Counting every line in the entries below where the word "agent" occurs, report how many there are. Give only that number.

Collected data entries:

*** Begin section ***

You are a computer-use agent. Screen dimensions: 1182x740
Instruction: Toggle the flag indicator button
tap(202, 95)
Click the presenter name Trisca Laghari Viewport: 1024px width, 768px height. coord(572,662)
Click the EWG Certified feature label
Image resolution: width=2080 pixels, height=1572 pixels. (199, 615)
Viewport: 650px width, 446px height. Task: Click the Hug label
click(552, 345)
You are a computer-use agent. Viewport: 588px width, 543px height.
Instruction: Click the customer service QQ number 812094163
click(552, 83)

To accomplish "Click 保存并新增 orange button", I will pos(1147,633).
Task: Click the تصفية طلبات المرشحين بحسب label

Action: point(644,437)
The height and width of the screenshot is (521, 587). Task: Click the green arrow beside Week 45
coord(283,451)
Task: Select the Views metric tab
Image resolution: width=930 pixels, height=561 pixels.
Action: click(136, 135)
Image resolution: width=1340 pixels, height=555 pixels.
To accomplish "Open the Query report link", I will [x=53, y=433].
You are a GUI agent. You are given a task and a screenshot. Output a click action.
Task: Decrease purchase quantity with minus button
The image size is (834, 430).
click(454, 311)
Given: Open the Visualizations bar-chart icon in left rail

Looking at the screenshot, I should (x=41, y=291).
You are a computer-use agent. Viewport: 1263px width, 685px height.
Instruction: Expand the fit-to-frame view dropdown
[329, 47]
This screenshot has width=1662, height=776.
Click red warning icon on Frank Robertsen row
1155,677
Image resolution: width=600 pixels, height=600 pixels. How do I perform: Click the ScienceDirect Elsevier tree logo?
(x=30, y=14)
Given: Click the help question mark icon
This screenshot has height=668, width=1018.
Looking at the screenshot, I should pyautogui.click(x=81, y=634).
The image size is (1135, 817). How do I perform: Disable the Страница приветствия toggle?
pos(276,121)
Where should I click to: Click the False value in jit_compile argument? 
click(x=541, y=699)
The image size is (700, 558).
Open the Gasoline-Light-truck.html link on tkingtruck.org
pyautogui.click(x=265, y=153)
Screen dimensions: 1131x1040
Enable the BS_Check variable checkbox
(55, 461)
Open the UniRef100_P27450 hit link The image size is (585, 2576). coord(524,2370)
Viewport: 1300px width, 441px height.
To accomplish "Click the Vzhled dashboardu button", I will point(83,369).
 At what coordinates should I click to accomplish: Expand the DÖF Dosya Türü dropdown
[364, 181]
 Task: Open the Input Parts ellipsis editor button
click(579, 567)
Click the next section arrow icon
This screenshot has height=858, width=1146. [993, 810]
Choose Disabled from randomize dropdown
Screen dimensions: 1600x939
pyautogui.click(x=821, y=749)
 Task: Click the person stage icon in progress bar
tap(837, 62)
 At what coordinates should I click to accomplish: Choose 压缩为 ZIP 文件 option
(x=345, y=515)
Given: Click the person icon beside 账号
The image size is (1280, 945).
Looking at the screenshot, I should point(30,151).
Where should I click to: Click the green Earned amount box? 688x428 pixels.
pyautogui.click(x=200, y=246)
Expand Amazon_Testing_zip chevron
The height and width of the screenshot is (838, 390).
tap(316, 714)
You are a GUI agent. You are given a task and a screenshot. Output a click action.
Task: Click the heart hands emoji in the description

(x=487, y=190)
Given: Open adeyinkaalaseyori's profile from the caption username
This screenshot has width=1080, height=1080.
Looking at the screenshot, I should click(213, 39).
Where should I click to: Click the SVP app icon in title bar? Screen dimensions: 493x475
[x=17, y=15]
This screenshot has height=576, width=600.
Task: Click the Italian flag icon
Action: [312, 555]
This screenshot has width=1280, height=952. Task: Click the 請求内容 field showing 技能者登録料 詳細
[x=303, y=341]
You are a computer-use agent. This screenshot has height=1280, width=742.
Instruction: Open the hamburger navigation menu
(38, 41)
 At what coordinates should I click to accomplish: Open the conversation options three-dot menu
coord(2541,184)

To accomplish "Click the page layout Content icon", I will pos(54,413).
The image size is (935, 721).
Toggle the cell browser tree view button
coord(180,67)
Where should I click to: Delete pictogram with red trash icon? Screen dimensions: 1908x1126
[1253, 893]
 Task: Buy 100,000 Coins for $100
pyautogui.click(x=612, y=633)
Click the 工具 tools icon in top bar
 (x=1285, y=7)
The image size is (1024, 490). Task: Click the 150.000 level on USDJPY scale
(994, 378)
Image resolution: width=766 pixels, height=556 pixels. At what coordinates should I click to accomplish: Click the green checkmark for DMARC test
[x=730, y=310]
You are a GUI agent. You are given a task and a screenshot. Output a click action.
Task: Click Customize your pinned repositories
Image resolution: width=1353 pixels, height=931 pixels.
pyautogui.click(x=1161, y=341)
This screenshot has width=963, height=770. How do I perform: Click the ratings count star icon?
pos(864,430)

*** End section ***

Task solution: 7